Et pour cause. Le soleil est encore en train de se lever lorsque je vois une tâche noire longer le bateau. Géraldine et le reste de l’équipage sont toujours assoupis ; je m’apprête à reprendre la barre en urgence à notre régul’ Hercule pour éviter un porte-container à fleur d’eau, un rocher rasant la surface. A peine ai-je eu le temps de faire un geste, qu’un aileron noir sort de l’eau, replonge, et laisse apparaître une queue immense qui frappe l’eau, éclaboussant jusqu’à la bôme, avant de sombrer à son tour.
J’avale mes injures destinées aux tankers qui laissent choir leurs marchandises et hurle un « Baleine ! » en sautant sur les bancs de bois pour réveiller mes compagnons. Ils manqueront celles-ci, mais là commencent cinq jours entiers de camaraderie avec les cétacés. On les repère de loin grâce à leurs jets et suit leur avancée en fixant les ombres de leurs corps gigantesques à travers les murs liquides de notre citadelle. Certains s’amusent à rester dans le sillage de Tortuga, nous donnant l’impression d’être poursuivis par Moby Dick en personne, Géraldine en capitaine Acab et quatre Samuel devenus des gamins ravis par le spectacle.
Une fois, l’un d’entre eux passe sous la coque. « Accrochez-vous » dit notre capitaine en pâlissant. La sonde passe de 50 à 30 mètres, 12 mètres, 5 mètres, 3 mètres 50. On s’apprête à décoller mais la bestiole finit par ressortir à bâbord, l’air innocent, sûrement contente de sa bonne blague. On souffle un coup et se remet à admirer les grandes danseuses qui sautent en s’extirpant de l’eau jusqu’à mi-corps, se retournant pour chauffer une seconde leur long ventre au soleil et s’aplatir ensuite avec une grâce relative dans les flots, nuage d’écumes.
On croisera des baleines jusqu’à notre arrivée à Rio, mais le palais d’émeraude s’arrête aux portes d’un enfer étrange. L’océan devient un champ de mine, annoncé sur nos cartes par des pointillés roses qui strient le bleu de part en part. Des gazoducs partent de terre pour rejoindre des plateformes cernés de cargos et de tankers. De jour ce sont des navettes spatiales, de nuit des sapins de noël. Des flammes s’élèvent parfois des ponts de fer, entourées de grillage comme des lanternes. Elles brillent sans réussir à faire concurrence aux milles lumières multicolores qui décorent ces constructions absurdes, productrices de l’or noir.
C’est un mirage qui nous dépasse, cette sensation de croiser enfin les démons matérialisés. Ceux qui sont responsables, dit-on. C’est donc au large que tout commence, tout casse. Le fond marin brisé comme une vitre, un tuyau au ventre comme une oie qu’on vide. Des hélicoptères sillonnent la zone, transportant les ingénieurs d’une plateforme à l’autre, ramenant le bruit de moteur aux ouïes blanches de Tortuga, qui fait la sourde.
::::::
OBJECTIF 1: Recopiez les lignes de la liste en commençant par celle qui contient « Given: Open the Schuljahr 2026/27 dropdown » et en continuant jusqu'à celle qui contient « [1084, 464] », ces deux lignes comprises.
L'extrait et la liste sont deux supports indépendants l'un de l'autre.

(Éléments stockés du jeu de données)
::::::
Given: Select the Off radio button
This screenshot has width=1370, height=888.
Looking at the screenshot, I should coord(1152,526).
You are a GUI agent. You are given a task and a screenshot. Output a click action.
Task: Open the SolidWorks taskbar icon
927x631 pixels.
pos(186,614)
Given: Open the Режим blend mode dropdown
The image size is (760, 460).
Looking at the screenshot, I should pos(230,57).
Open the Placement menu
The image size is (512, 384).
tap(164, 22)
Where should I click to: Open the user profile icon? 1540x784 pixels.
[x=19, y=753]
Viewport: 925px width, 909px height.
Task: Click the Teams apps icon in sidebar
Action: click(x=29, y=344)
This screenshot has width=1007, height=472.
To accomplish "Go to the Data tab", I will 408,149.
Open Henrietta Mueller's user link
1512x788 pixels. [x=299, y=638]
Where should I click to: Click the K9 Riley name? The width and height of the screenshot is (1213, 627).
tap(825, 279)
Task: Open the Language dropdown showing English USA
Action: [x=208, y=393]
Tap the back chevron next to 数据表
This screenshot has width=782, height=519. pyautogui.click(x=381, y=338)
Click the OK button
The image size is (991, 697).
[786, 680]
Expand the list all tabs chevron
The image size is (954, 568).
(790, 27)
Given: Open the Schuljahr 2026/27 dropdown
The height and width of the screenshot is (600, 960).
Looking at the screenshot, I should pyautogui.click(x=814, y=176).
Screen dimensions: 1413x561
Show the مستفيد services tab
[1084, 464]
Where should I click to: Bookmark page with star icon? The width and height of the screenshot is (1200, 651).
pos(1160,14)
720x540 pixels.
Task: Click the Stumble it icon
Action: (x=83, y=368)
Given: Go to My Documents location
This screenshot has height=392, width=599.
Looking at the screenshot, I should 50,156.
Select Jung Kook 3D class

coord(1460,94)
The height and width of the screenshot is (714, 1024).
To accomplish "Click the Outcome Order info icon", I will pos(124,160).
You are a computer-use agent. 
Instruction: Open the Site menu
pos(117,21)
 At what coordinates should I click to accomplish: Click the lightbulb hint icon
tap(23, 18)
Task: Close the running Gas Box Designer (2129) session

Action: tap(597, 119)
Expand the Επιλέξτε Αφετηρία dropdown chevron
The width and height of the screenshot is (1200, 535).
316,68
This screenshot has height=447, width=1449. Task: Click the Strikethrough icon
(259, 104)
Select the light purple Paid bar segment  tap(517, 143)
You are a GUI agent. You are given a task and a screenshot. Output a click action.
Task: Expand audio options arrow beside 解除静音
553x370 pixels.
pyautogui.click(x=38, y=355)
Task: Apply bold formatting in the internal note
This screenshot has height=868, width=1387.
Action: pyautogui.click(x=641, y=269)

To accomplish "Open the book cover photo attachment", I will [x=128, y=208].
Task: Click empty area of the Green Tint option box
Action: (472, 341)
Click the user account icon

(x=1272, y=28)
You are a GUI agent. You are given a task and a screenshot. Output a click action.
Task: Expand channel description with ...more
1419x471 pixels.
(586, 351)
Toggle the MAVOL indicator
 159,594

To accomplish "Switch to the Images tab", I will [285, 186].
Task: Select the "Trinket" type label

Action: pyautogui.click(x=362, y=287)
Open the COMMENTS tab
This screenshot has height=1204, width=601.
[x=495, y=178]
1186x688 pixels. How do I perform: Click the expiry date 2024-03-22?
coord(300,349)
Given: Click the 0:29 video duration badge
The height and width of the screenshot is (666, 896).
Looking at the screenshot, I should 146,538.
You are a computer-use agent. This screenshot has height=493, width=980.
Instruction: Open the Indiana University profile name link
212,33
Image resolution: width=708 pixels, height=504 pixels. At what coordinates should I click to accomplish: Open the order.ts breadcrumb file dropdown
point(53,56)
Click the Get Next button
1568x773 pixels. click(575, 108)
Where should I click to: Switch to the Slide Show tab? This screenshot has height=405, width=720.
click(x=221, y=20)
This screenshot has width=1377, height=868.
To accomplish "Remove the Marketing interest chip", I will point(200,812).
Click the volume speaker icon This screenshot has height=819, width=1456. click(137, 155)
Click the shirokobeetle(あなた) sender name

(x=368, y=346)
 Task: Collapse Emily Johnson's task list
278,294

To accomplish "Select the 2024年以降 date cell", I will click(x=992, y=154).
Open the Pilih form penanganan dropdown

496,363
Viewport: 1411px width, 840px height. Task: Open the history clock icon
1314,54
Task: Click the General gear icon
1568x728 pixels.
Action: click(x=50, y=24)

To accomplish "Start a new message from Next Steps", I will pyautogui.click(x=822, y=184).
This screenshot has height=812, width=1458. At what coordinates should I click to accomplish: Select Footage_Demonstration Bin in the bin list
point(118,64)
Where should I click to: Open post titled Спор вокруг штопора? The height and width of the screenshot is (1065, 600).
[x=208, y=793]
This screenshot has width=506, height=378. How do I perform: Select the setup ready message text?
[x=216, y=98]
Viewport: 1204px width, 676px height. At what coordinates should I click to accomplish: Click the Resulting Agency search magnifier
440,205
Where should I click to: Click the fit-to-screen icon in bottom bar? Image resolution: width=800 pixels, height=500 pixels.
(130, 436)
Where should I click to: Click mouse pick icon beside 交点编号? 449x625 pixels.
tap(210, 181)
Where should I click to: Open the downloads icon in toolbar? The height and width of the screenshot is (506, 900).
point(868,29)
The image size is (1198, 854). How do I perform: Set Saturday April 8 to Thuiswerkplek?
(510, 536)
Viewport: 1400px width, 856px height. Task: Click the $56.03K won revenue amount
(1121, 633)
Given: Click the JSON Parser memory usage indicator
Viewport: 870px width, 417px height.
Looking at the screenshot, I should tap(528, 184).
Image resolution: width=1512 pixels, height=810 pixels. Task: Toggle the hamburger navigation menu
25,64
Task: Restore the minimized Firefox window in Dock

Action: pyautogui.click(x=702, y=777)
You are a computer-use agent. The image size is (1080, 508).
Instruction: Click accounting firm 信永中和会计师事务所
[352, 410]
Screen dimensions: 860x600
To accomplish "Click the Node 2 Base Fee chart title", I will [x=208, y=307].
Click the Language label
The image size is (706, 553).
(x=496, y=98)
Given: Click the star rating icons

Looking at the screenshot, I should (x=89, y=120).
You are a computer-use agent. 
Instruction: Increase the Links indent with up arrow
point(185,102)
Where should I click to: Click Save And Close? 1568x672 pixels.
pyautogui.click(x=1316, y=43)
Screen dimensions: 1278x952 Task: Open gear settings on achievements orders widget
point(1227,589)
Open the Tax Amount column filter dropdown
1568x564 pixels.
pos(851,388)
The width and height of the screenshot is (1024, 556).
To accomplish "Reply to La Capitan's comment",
::::::
OBJECTIF 2: Reproduisez à l'identique le passage de l'extrait en commençant par « Une fois, l’un » et en continuant jusqu'à « flots, nuage d’écumes. ».

SOLUTION DÉTAILLÉE 1:
Given: Open the Schuljahr 2026/27 dropdown
The height and width of the screenshot is (600, 960).
Looking at the screenshot, I should pyautogui.click(x=814, y=176).
Screen dimensions: 1413x561
Show the مستفيد services tab
[1084, 464]

SOLUTION DÉTAILLÉE 2:
Une fois, l’un d’entre eux passe sous la coque. « Accrochez-vous » dit notre capitaine en pâlissant. La sonde passe de 50 à 30 mètres, 12 mètres, 5 mètres, 3 mètres 50. On s’apprête à décoller mais la bestiole finit par ressortir à bâbord, l’air innocent, sûrement contente de sa bonne blague. On souffle un coup et se remet à admirer les grandes danseuses qui sautent en s’extirpant de l’eau jusqu’à mi-corps, se retournant pour chauffer une seconde leur long ventre au soleil et s’aplatir ensuite avec une grâce relative dans les flots, nuage d’écumes.